Question

Identify solution set for |4 - x| + 1 < 3?
A: (2, 3)
B: (3, 6)
C: (2, 6)
D: (2, 4)

Answer

**step1** Isolating the absolute value term

The problem asks us to find the solution set for the inequality $$|4 - x| + 1 < 3$$.
Our first step is to isolate the absolute value expression.
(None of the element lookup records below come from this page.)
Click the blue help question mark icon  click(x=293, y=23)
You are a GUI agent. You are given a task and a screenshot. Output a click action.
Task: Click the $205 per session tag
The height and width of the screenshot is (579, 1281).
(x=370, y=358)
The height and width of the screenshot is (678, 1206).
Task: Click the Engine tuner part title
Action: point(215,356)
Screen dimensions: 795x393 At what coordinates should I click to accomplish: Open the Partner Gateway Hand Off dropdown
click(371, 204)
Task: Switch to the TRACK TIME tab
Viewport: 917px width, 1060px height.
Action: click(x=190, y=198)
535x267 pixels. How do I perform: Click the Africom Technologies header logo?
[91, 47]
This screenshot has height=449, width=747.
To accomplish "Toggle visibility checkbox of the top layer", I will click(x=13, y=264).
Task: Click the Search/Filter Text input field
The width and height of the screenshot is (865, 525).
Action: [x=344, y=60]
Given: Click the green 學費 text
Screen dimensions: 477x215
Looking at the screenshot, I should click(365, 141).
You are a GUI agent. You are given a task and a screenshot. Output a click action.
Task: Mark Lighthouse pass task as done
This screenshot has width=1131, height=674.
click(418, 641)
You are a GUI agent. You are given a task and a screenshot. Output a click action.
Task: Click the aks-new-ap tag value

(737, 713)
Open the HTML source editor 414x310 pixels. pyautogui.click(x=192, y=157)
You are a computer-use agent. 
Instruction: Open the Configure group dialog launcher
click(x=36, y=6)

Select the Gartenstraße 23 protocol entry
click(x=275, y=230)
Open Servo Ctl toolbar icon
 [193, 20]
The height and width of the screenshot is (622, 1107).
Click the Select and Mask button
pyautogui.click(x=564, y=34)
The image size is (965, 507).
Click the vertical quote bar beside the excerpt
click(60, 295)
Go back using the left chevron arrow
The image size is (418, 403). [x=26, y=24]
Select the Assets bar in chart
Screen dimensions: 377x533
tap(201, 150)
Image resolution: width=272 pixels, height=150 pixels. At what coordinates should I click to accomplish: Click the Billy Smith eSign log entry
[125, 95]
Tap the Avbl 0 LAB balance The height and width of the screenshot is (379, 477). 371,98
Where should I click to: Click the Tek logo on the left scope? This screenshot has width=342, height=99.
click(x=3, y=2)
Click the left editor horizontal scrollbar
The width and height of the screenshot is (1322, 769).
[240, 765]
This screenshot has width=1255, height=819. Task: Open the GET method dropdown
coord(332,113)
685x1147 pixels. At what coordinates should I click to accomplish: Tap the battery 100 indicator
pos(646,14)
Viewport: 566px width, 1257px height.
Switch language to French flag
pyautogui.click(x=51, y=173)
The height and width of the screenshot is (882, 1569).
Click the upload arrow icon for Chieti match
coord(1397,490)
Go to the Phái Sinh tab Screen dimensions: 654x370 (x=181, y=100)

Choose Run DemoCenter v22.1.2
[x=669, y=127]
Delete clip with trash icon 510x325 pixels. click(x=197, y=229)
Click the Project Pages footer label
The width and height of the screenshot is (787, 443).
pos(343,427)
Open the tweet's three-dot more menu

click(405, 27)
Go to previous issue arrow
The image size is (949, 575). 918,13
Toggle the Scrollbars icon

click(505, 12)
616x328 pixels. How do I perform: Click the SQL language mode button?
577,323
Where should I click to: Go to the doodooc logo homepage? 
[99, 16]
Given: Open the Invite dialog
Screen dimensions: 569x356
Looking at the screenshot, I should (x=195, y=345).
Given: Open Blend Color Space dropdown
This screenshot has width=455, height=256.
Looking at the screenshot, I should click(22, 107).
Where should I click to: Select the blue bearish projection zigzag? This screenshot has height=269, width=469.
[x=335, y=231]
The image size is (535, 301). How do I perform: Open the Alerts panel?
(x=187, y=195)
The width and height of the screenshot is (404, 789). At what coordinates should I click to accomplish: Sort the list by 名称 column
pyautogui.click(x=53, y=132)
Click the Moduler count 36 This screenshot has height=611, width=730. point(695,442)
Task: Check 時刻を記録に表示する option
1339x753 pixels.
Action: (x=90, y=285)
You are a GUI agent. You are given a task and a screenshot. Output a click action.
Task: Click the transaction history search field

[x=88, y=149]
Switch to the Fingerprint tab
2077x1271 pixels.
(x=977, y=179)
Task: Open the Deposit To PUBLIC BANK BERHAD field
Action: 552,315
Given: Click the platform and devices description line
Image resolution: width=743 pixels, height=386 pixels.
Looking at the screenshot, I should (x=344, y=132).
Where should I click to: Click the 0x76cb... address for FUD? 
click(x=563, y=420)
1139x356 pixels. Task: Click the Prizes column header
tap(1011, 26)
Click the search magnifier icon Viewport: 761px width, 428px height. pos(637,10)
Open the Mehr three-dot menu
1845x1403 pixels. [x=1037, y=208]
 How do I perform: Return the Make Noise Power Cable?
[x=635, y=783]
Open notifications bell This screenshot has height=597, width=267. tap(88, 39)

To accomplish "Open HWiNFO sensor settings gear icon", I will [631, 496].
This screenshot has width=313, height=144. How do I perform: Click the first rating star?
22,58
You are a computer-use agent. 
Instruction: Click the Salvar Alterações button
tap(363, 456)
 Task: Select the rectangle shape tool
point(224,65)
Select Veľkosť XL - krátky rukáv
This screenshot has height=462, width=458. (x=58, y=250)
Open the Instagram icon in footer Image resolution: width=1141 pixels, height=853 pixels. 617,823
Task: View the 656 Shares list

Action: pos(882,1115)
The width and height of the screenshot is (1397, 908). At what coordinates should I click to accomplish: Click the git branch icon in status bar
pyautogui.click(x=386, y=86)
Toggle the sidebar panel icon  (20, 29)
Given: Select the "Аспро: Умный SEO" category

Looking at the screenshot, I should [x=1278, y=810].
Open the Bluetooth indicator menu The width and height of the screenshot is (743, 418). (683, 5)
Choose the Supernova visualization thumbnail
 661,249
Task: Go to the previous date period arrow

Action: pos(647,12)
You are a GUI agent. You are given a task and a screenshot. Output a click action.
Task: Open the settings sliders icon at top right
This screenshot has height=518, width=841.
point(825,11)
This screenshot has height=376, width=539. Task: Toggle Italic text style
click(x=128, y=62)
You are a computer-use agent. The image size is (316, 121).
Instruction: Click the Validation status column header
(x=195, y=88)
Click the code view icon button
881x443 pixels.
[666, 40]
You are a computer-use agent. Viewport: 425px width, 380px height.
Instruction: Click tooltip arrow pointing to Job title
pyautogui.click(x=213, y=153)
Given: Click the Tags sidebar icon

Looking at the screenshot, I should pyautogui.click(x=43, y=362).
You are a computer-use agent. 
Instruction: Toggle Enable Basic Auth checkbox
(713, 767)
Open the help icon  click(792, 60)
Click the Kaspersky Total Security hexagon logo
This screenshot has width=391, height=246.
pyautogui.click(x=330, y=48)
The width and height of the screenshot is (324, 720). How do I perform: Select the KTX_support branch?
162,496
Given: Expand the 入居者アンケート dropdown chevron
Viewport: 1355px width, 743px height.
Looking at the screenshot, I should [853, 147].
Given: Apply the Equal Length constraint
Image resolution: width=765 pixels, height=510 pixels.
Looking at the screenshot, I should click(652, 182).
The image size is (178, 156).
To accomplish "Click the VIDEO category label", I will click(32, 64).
To do this, we subtract 1 from both sides of the inequality:
$$|4 - x| + 1 - 1 < 3 - 1$$
This simplifies to:
$$|4 - x| < 2$$

**step2** Converting the absolute value inequality to a compound inequality

An absolute value inequality of the form $$|A| < B$$ can be rewritten as a compound inequality: $$-B < A < B$$.
In our case, $$A = (4 - x)$$ and $$B = 2$$.
So, the inequality $$|4 - x| < 2$$ becomes:
$$-2 < 4 - x < 2$$

**step3** Solving the compound inequality for x

Now we need to solve the compound inequality $$-2 < 4 - x < 2$$ for the variable x.
To isolate the term with x, we first subtract 4 from all three parts of the inequality:
$$-2 - 4 < 4 - x - 4 < 2 - 4$$
This simplifies to:
$$-6 < -x < -2$$
Next, to solve for x, we need to multiply all three parts of the inequality by -1. When multiplying or dividing an inequality by a negative number, we must reverse the direction of the inequality signs:
$$-6 \times (-1) > -x \times (-1) > -2 \times (-1)$$
This gives us:
$$6 > x > 2$$

**step4** Expressing the solution set in interval notation

The inequality $$6 > x > 2$$ means that x is strictly greater than 2 and strictly less than 6.
We can write this more commonly as:
$$2 < x < 6$$
In interval notation, values of x that are between two numbers (but not including the numbers themselves) are represented using parentheses. Therefore, the solution set is $$(2, 6)$$.

**step5** Comparing the solution with the given options

We found the solution set for x to be $$(2, 6)$$.
Let's compare this with the provided options:
A: (2, 3)
B: (3, 6)
C: (2, 6)
D: (2, 4)
Our calculated solution set $$(2, 6)$$ matches option C.